Örneğin, tepkisel bir kişi arabasından geldiğini düşündüğü garip bir ses duyduğunda, motorun bozulacağını ve yeni bir motor alması gerektiğini düşünerek genellikle en kötüsünü varsayar. araba.Sanki her zaman olabilecek en kötü senaryoyu bekliyorlar.
7. İlişki sorunları
Duygusal olarak tepkisel insanlar, onların varlığında başkalarını rahatsız hissettirir. Duygusal patlamalara eğilimli birinin yanında olmak, yumurta kabukları üzerinde yürümeye benzer; bir patlamaya yol açmamak için söylediklerimizi sürekli ölçmeliyiz. Sevdiklerinizle ve arkadaşlarınızla yaptığınız sohbetler, duygusal hassasiyet nedeniyle inanılmaz derecede gergin olabilir. Bu etkileşimler, dahil olan herkes için hoş değildir.
Güçlü duygusal değişkenlik ve olumsuzluk, önemli ilişkilerin kaybına yol açabilir. Tepkisel insanların arkadaş gruplarının küçüldüğünü fark etmeleri halinde dikkat etmeleri önemlidir.
8. Hayal kırıklığını yönetmede zorluk
İstediklerini alamayınca çocukların duygusal patlamalar yaşadığını görmek yaygındır, ancak bu yetişkinlikte sona ererBununla birlikte, duygusal olarak reaktif insanlar, işler istedikleri gibi gitmediğinde öfke nöbetleri de yaşarlar. Bunun nedeni, çocuklarınki gibi duygularının tam olarak gelişmemiş olmasıdır. Tepkisel insanlar yeterli duygusal olgunluk göstermezler ve çok düşük düzeyde hayal kırıklığı yaşarlar.
9. Sorumluluk eksikliği
Reaktif insanlar hayatlarını yorucu bir deneyim olarak yaşarlar ve hayat üzerinde hiçbir kontrolleri olmadığını hissederler. Bunun nedeni, duygularının sorumluluğunu üstlenmek yerine, sonsuz bir tepki döngüsüne dahil olmalarıdır. Bu zihniyet, dümensiz yelken açmaya benzer.

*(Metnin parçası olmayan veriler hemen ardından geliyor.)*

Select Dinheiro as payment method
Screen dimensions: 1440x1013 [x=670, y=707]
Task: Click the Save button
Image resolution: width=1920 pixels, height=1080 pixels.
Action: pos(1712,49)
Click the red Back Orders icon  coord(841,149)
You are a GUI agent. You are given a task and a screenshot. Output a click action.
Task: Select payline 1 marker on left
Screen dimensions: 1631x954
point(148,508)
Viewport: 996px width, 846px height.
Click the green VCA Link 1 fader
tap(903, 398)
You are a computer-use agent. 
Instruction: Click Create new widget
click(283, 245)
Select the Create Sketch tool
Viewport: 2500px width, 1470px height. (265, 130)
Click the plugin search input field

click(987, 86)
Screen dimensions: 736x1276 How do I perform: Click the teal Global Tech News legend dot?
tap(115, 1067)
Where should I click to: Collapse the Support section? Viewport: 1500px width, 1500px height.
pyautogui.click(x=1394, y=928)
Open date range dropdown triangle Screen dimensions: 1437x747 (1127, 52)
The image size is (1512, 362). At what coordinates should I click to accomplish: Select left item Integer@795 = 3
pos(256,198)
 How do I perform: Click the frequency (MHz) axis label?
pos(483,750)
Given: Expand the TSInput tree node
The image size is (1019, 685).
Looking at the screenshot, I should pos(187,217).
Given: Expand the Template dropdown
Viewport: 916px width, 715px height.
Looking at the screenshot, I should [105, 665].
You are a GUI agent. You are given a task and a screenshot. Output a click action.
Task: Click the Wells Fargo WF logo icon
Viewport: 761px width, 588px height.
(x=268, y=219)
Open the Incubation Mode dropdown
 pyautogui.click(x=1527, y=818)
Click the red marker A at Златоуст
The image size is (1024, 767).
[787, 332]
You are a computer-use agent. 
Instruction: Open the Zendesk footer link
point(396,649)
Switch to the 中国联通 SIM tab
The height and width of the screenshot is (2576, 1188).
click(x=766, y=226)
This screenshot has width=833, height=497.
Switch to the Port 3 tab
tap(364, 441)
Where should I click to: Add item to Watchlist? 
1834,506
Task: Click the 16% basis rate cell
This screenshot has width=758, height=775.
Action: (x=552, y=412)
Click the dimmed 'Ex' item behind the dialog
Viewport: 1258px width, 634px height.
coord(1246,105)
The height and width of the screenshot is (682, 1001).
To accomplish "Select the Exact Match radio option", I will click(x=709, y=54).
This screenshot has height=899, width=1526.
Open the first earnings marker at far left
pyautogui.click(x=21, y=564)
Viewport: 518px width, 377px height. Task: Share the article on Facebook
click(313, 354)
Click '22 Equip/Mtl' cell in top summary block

Daha proaktif olmak mümkün mü?
Gördüğümüz gibi, tepkisel insanlar için çevre ancak edilgen olarak değiştirilebilen bir şey olarak anlaşılmaktadır. Sonuç olarak, reaktif kişilikleri olan insanlar, ortaya çıkan sorunlara tepki verirler, ancak çevrelerindeki koşulları değiştirmeye çalışmazlar.Kötü şeylerin onları etkilememesi için uyum sağlamayı veya çatışmadan kaçınmayı tercih ederler. Aksine, reaktif insanlar sorunları kökünden çözmeye çalışırlar. Proaktiflik, durumun kontrolünü ele almayı ve diğer kişilerin veya olayların durumla başa çıkmasına izin vermemeyi içerir Tek kelimeyle, inisiyatif alma konusunda reaktif ve reaktif olmak arasında temel bir fark vardır. ve proaktif insanlar.
Bazıları, belirli davranış eğilimleri gibi belirli kişilik özelliklerinin değiştirilmesinin imkansız olduğuna inanır. Bununla birlikte, profesyonel danışmanların ve terapistlerin yardımıyla, insanlar durumlarla başa çıkma biçimlerini değiştirebilirler. Hatta reaktif olmaktan proaktif olmaya geçebilirler. Bu, bir davranış değişikliği ve farkındalık sistemi aracılığıyla mümkündür.